__TASK DIRECTIONS__: Swap "computer-use agent" for "desktop agent" wherever it occurs in the data below, and reproduce the data with no other changes.

--- begin RECORDS FOR THIS TASK ---

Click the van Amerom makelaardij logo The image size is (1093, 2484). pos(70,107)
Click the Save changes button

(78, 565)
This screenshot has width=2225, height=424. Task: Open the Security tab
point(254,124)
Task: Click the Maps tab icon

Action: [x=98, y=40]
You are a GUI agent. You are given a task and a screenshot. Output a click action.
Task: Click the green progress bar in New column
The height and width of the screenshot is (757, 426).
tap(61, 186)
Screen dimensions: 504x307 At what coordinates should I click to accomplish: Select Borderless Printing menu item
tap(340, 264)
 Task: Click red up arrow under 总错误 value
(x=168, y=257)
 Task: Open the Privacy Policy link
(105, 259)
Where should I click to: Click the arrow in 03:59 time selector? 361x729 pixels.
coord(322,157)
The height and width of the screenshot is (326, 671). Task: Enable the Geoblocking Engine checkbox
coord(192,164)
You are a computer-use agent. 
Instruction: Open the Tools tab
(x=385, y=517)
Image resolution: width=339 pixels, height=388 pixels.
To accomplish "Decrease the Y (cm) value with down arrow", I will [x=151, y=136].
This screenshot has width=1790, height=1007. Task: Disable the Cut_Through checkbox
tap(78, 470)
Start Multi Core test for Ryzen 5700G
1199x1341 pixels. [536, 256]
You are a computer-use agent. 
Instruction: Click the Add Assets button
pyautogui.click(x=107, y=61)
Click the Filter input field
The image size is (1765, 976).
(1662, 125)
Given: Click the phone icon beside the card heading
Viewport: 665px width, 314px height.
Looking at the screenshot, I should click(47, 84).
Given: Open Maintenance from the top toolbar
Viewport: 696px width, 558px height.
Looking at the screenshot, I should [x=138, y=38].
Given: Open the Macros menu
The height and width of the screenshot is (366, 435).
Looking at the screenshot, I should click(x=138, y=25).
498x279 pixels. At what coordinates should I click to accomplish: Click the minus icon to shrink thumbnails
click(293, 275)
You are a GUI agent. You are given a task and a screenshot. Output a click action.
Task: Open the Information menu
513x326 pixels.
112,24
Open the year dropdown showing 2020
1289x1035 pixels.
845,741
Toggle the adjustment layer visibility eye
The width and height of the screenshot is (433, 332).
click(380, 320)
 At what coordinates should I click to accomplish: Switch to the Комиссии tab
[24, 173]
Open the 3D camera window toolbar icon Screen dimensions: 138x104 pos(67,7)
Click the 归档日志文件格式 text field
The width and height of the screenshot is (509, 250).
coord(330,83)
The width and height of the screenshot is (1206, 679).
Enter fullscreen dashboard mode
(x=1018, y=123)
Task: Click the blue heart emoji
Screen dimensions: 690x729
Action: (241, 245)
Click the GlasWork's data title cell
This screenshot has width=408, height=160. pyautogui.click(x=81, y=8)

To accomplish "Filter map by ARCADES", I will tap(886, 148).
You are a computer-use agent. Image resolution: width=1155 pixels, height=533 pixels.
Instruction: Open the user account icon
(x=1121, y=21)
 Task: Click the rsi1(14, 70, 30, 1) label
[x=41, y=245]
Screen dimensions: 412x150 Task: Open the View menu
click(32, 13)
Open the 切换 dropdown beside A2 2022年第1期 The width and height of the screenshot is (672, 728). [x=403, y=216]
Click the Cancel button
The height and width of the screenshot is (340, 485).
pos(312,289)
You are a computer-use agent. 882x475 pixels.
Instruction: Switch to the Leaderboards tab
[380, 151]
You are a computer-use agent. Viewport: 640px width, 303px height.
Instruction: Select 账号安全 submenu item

--- end RECORDS FOR THIS TASK ---

__WRITTEN SOLUTION__:
Click the van Amerom makelaardij logo The image size is (1093, 2484). pos(70,107)
Click the Save changes button

(78, 565)
This screenshot has width=2225, height=424. Task: Open the Security tab
point(254,124)
Task: Click the Maps tab icon

Action: [x=98, y=40]
You are a GUI agent. You are given a task and a screenshot. Output a click action.
Task: Click the green progress bar in New column
The height and width of the screenshot is (757, 426).
tap(61, 186)
Screen dimensions: 504x307 At what coordinates should I click to accomplish: Select Borderless Printing menu item
tap(340, 264)
 Task: Click red up arrow under 总错误 value
(x=168, y=257)
 Task: Open the Privacy Policy link
(105, 259)
Where should I click to: Click the arrow in 03:59 time selector? 361x729 pixels.
coord(322,157)
The height and width of the screenshot is (326, 671). Task: Enable the Geoblocking Engine checkbox
coord(192,164)
You are a desktop agent. 
Instruction: Open the Tools tab
(x=385, y=517)
Image resolution: width=339 pixels, height=388 pixels.
To accomplish "Decrease the Y (cm) value with down arrow", I will [x=151, y=136].
This screenshot has width=1790, height=1007. Task: Disable the Cut_Through checkbox
tap(78, 470)
Start Multi Core test for Ryzen 5700G
1199x1341 pixels. [536, 256]
You are a desktop agent. 
Instruction: Click the Add Assets button
pyautogui.click(x=107, y=61)
Click the Filter input field
The image size is (1765, 976).
(1662, 125)
Given: Click the phone icon beside the card heading
Viewport: 665px width, 314px height.
Looking at the screenshot, I should click(47, 84).
Given: Open Maintenance from the top toolbar
Viewport: 696px width, 558px height.
Looking at the screenshot, I should [x=138, y=38].
Given: Open the Macros menu
The height and width of the screenshot is (366, 435).
Looking at the screenshot, I should click(x=138, y=25).
498x279 pixels. At what coordinates should I click to accomplish: Click the minus icon to shrink thumbnails
click(293, 275)
You are a GUI agent. You are given a task and a screenshot. Output a click action.
Task: Open the Information menu
513x326 pixels.
112,24
Open the year dropdown showing 2020
1289x1035 pixels.
845,741
Toggle the adjustment layer visibility eye
The width and height of the screenshot is (433, 332).
click(380, 320)
 At what coordinates should I click to accomplish: Switch to the Комиссии tab
[24, 173]
Open the 3D camera window toolbar icon Screen dimensions: 138x104 pos(67,7)
Click the 归档日志文件格式 text field
The width and height of the screenshot is (509, 250).
coord(330,83)
The width and height of the screenshot is (1206, 679).
Enter fullscreen dashboard mode
(x=1018, y=123)
Task: Click the blue heart emoji
Screen dimensions: 690x729
Action: (241, 245)
Click the GlasWork's data title cell
This screenshot has width=408, height=160. pyautogui.click(x=81, y=8)

To accomplish "Filter map by ARCADES", I will tap(886, 148).
You are a desktop agent. Image resolution: width=1155 pixels, height=533 pixels.
Instruction: Open the user account icon
(x=1121, y=21)
 Task: Click the rsi1(14, 70, 30, 1) label
[x=41, y=245]
Screen dimensions: 412x150 Task: Open the View menu
click(32, 13)
Open the 切换 dropdown beside A2 2022年第1期 The width and height of the screenshot is (672, 728). [x=403, y=216]
Click the Cancel button
The height and width of the screenshot is (340, 485).
pos(312,289)
You are a desktop agent. 882x475 pixels.
Instruction: Switch to the Leaderboards tab
[380, 151]
You are a desktop agent. Viewport: 640px width, 303px height.
Instruction: Select 账号安全 submenu item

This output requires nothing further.